#### RECORDED INFORMATION:
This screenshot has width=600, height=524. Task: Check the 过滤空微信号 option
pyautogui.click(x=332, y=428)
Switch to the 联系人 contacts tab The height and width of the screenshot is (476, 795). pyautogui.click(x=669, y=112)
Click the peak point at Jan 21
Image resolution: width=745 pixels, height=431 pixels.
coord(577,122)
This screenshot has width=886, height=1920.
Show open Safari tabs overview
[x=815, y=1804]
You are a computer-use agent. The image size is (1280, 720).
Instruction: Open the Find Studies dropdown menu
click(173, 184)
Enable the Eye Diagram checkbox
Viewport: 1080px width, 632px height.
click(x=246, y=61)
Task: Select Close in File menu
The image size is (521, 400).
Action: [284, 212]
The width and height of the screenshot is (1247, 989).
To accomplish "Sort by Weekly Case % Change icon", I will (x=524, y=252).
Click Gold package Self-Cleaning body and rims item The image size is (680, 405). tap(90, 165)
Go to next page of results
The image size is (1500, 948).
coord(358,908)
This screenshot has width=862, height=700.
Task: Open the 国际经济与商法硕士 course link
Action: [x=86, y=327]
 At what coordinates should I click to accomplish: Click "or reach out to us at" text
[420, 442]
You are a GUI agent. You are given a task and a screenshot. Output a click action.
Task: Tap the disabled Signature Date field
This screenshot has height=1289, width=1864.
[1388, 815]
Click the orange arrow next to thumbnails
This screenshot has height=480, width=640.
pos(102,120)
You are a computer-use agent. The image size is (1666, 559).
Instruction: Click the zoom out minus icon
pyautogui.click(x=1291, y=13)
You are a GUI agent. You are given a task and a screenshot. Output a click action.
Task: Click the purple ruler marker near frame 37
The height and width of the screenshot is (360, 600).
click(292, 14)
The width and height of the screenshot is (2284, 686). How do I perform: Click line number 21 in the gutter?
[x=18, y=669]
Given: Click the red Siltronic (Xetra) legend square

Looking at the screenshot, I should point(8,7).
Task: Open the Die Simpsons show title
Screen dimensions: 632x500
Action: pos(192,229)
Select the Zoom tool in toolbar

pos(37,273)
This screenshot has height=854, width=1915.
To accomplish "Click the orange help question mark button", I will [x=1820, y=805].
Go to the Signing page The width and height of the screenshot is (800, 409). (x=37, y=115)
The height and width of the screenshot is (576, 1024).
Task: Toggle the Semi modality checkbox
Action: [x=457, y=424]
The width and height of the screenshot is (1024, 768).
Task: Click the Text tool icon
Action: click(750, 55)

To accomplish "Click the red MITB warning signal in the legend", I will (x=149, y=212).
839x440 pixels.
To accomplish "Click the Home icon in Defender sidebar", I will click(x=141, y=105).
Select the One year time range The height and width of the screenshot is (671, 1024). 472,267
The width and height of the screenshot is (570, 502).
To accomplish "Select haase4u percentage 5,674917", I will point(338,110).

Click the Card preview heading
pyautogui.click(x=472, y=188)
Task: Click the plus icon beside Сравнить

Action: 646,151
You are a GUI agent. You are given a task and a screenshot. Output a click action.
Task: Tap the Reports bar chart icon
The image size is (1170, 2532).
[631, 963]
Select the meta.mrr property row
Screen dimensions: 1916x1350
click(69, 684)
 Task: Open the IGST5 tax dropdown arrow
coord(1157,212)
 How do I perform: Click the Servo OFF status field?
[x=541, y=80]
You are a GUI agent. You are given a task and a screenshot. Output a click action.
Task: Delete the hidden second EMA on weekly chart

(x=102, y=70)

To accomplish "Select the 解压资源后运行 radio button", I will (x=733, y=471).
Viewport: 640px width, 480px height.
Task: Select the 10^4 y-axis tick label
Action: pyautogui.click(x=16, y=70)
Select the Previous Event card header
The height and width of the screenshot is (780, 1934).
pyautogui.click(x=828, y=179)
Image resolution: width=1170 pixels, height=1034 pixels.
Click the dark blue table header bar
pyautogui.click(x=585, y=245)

#### REQUIRED WORK:
Write out all of the records once more, exactly.

#### EXERCISE SOLUTION:
This screenshot has width=600, height=524. Task: Check the 过滤空微信号 option
pyautogui.click(x=332, y=428)
Switch to the 联系人 contacts tab The height and width of the screenshot is (476, 795). pyautogui.click(x=669, y=112)
Click the peak point at Jan 21
Image resolution: width=745 pixels, height=431 pixels.
coord(577,122)
This screenshot has width=886, height=1920.
Show open Safari tabs overview
[x=815, y=1804]
You are a computer-use agent. The image size is (1280, 720).
Instruction: Open the Find Studies dropdown menu
click(173, 184)
Enable the Eye Diagram checkbox
Viewport: 1080px width, 632px height.
click(x=246, y=61)
Task: Select Close in File menu
The image size is (521, 400).
Action: [284, 212]
The width and height of the screenshot is (1247, 989).
To accomplish "Sort by Weekly Case % Change icon", I will (x=524, y=252).
Click Gold package Self-Cleaning body and rims item The image size is (680, 405). tap(90, 165)
Go to next page of results
The image size is (1500, 948).
coord(358,908)
This screenshot has width=862, height=700.
Task: Open the 国际经济与商法硕士 course link
Action: [x=86, y=327]
 At what coordinates should I click to accomplish: Click "or reach out to us at" text
[420, 442]
You are a GUI agent. You are given a task and a screenshot. Output a click action.
Task: Tap the disabled Signature Date field
This screenshot has height=1289, width=1864.
[1388, 815]
Click the orange arrow next to thumbnails
This screenshot has height=480, width=640.
pos(102,120)
You are a computer-use agent. The image size is (1666, 559).
Instruction: Click the zoom out minus icon
pyautogui.click(x=1291, y=13)
You are a GUI agent. You are given a task and a screenshot. Output a click action.
Task: Click the purple ruler marker near frame 37
The height and width of the screenshot is (360, 600).
click(292, 14)
The width and height of the screenshot is (2284, 686). How do I perform: Click line number 21 in the gutter?
[x=18, y=669]
Given: Click the red Siltronic (Xetra) legend square

Looking at the screenshot, I should point(8,7).
Task: Open the Die Simpsons show title
Screen dimensions: 632x500
Action: pos(192,229)
Select the Zoom tool in toolbar

pos(37,273)
This screenshot has height=854, width=1915.
To accomplish "Click the orange help question mark button", I will [x=1820, y=805].
Go to the Signing page The width and height of the screenshot is (800, 409). (x=37, y=115)
The height and width of the screenshot is (576, 1024).
Task: Toggle the Semi modality checkbox
Action: [x=457, y=424]
The width and height of the screenshot is (1024, 768).
Task: Click the Text tool icon
Action: click(750, 55)

To accomplish "Click the red MITB warning signal in the legend", I will (x=149, y=212).
839x440 pixels.
To accomplish "Click the Home icon in Defender sidebar", I will click(x=141, y=105).
Select the One year time range The height and width of the screenshot is (671, 1024). 472,267
The width and height of the screenshot is (570, 502).
To accomplish "Select haase4u percentage 5,674917", I will point(338,110).

Click the Card preview heading
pyautogui.click(x=472, y=188)
Task: Click the plus icon beside Сравнить

Action: 646,151
You are a GUI agent. You are given a task and a screenshot. Output a click action.
Task: Tap the Reports bar chart icon
The image size is (1170, 2532).
[631, 963]
Select the meta.mrr property row
Screen dimensions: 1916x1350
click(69, 684)
 Task: Open the IGST5 tax dropdown arrow
coord(1157,212)
 How do I perform: Click the Servo OFF status field?
[x=541, y=80]
You are a GUI agent. You are given a task and a screenshot. Output a click action.
Task: Delete the hidden second EMA on weekly chart

(x=102, y=70)

To accomplish "Select the 解压资源后运行 radio button", I will (x=733, y=471).
Viewport: 640px width, 480px height.
Task: Select the 10^4 y-axis tick label
Action: pyautogui.click(x=16, y=70)
Select the Previous Event card header
The height and width of the screenshot is (780, 1934).
pyautogui.click(x=828, y=179)
Image resolution: width=1170 pixels, height=1034 pixels.
Click the dark blue table header bar
pyautogui.click(x=585, y=245)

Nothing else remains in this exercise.